*** MATERIAL FOR THE TASK Section Begins ***

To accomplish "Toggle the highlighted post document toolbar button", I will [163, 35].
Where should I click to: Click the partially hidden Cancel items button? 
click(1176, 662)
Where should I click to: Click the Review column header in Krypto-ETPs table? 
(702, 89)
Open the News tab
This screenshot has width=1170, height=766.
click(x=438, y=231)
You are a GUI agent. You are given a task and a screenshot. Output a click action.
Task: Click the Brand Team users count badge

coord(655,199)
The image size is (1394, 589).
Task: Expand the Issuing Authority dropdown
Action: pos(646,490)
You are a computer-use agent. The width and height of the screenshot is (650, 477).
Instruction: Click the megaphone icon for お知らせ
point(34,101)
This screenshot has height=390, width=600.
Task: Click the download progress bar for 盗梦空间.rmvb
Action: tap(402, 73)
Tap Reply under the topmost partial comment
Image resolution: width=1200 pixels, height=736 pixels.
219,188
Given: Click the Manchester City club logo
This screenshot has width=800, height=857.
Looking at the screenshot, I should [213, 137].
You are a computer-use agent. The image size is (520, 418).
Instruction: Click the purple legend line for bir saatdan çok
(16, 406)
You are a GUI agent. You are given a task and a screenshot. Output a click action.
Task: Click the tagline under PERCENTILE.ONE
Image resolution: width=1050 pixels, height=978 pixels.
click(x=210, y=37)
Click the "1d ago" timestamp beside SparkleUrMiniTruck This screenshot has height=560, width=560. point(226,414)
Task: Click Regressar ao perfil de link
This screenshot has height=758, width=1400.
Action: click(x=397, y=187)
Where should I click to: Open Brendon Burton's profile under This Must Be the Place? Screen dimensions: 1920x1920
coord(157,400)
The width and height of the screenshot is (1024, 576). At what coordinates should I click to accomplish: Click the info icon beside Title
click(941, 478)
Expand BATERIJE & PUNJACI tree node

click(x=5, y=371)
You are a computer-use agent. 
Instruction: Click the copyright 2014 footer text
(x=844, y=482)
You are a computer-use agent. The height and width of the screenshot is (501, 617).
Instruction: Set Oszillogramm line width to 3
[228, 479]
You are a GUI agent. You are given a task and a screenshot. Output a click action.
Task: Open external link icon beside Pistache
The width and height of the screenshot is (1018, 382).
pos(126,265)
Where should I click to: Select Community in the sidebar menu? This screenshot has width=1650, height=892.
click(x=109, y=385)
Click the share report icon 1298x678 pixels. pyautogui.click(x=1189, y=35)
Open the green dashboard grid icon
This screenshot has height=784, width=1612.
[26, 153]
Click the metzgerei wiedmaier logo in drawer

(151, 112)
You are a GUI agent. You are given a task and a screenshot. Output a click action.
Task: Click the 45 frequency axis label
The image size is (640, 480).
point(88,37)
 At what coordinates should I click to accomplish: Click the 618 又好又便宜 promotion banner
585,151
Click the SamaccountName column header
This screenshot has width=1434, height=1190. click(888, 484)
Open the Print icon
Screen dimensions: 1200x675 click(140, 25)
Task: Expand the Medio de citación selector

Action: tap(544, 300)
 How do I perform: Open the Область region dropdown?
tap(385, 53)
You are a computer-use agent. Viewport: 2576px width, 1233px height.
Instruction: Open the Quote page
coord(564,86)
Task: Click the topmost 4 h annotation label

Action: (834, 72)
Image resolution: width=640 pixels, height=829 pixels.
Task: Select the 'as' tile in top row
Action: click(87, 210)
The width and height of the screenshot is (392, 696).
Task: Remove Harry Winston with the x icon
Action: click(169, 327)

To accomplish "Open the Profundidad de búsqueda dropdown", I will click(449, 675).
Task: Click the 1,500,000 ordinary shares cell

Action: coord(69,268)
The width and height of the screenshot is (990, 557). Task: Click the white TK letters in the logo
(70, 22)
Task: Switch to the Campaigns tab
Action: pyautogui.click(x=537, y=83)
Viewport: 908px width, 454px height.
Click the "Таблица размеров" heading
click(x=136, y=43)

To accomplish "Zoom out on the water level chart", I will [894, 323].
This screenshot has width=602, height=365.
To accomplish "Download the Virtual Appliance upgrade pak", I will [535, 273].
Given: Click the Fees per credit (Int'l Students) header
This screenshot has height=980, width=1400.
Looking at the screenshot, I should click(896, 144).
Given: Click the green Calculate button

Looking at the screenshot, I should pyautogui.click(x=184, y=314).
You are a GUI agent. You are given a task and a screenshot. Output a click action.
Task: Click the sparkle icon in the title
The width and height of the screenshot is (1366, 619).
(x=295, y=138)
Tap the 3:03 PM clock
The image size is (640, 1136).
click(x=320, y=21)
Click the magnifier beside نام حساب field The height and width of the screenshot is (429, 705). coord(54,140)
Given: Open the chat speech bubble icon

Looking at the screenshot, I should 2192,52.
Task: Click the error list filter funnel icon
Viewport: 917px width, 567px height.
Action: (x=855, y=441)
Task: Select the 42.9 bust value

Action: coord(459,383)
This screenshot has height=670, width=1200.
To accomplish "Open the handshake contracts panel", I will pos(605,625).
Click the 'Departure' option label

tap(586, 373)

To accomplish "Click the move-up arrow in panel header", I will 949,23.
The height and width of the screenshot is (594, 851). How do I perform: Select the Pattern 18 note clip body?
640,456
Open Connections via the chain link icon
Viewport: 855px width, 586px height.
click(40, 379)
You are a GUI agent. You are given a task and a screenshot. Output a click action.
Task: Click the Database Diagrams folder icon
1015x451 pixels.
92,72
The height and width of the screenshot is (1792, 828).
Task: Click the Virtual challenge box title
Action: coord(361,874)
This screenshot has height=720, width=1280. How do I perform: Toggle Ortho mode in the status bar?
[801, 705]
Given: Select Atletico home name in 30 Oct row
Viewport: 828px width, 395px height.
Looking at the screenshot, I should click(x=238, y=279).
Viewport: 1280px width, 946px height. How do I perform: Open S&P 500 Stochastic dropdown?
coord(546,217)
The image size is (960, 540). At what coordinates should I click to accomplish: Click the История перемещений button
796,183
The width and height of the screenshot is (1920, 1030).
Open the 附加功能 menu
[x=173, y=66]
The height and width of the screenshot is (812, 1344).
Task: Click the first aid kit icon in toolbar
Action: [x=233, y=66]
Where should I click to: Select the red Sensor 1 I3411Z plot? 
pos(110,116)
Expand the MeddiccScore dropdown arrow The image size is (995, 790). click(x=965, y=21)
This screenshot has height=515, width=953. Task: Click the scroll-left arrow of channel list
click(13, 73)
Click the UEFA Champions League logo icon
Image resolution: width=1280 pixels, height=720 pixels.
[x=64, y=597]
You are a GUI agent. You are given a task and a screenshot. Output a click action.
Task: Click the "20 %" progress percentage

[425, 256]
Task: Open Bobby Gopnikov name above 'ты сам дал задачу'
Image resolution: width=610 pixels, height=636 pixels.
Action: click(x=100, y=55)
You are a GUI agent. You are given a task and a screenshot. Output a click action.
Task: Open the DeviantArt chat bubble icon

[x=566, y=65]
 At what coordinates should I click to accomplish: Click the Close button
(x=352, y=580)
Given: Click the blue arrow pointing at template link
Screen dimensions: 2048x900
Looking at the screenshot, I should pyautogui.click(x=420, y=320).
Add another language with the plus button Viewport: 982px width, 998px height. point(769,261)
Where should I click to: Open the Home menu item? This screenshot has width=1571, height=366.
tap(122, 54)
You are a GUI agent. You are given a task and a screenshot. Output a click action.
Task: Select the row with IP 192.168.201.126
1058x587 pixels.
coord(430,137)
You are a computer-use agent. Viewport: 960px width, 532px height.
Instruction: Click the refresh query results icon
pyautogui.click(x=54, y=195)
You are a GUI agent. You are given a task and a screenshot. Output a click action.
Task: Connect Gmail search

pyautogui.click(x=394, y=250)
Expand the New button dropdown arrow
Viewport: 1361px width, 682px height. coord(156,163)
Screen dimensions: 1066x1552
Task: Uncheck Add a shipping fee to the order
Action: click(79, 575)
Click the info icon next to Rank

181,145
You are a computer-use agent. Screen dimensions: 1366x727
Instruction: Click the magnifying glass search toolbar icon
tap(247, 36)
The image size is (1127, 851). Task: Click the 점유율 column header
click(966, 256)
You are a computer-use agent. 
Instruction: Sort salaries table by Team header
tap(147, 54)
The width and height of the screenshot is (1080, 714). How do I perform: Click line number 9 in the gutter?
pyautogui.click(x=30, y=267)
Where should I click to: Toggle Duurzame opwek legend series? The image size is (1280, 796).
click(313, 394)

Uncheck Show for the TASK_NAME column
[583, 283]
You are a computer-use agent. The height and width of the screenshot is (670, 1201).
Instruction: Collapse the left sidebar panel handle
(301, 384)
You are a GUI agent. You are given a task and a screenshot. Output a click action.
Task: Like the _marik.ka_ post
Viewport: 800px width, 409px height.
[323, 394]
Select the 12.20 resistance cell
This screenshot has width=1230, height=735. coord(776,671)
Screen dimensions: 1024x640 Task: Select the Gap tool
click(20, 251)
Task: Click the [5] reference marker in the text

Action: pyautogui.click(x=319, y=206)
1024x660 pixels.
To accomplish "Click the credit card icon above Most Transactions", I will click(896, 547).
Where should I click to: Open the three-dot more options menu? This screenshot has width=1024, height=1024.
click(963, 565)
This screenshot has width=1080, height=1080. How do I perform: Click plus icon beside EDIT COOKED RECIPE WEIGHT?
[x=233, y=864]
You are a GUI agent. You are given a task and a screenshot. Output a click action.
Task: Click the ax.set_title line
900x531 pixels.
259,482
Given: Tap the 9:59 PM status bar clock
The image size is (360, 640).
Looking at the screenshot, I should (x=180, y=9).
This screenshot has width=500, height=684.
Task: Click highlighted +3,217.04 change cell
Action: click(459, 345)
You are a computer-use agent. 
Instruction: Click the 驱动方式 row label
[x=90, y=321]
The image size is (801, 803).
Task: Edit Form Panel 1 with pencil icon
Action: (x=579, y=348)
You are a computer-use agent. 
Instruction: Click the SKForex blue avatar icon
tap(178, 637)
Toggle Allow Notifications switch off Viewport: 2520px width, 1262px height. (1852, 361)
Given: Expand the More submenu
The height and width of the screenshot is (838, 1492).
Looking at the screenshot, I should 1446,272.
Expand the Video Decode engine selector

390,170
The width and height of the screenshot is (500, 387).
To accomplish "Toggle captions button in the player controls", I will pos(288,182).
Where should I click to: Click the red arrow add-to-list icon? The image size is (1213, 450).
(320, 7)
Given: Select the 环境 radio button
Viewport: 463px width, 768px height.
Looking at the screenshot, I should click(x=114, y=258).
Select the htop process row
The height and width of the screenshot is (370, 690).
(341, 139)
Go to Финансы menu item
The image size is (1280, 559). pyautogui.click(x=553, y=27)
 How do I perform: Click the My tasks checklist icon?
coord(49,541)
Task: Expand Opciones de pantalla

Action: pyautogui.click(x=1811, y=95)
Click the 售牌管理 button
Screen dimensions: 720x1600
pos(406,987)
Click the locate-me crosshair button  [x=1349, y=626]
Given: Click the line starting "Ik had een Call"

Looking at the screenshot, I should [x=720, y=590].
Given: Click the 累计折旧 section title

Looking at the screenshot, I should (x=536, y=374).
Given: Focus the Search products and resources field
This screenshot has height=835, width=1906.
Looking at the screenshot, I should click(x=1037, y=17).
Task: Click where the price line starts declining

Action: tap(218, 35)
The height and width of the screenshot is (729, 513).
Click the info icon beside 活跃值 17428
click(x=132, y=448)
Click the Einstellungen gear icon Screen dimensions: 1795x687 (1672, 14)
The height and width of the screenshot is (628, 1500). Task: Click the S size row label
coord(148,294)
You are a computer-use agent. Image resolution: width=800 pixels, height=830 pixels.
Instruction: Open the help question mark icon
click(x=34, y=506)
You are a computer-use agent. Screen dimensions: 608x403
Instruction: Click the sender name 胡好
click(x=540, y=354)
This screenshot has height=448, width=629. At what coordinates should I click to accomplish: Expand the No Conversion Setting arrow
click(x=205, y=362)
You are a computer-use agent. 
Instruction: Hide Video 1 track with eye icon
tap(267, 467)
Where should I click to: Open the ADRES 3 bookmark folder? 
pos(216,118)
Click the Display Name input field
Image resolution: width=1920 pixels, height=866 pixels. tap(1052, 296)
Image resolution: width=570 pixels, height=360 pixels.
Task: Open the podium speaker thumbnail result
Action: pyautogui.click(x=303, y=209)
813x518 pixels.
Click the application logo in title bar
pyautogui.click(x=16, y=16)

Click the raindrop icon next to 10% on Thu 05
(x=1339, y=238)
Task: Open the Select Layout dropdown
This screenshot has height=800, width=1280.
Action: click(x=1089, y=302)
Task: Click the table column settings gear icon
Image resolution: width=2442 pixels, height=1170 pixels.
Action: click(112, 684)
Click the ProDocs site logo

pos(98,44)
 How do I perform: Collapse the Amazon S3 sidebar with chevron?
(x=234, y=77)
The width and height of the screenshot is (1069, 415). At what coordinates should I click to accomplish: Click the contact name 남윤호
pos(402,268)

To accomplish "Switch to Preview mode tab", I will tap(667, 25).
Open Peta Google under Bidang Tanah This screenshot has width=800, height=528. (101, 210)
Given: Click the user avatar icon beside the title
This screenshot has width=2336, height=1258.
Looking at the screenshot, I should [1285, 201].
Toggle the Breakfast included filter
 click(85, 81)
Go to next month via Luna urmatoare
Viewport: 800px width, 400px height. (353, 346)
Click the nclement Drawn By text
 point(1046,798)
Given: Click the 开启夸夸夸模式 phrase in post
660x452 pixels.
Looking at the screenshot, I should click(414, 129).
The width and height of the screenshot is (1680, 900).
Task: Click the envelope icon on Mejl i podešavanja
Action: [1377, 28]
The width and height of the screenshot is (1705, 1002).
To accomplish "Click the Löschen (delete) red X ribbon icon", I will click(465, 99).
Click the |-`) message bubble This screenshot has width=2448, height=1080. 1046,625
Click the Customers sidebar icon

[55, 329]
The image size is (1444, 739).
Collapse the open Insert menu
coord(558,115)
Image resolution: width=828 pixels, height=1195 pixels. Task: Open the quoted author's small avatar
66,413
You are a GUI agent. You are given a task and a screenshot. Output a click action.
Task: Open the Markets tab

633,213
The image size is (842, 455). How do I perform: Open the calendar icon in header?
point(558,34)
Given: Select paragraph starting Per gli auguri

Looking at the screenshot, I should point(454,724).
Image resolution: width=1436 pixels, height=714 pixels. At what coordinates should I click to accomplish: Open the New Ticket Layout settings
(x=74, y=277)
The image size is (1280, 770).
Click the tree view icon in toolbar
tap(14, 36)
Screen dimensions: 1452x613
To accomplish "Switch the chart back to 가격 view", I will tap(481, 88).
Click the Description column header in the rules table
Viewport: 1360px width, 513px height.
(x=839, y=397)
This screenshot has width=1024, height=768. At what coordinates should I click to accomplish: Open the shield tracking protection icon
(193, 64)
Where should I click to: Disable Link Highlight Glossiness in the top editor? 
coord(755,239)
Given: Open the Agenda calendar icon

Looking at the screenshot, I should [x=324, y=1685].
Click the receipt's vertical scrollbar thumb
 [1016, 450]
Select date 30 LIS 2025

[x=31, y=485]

*** MATERIAL FOR THE TASK Section Ends ***

◆ **PROBLEM**: Whenever the word "gear" appears in a line of the listing, report that line.

◆ **SOLVED PROBLEM**:
Click the Einstellungen gear icon Screen dimensions: 1795x687 (1672, 14)
Task: Click the table column settings gear icon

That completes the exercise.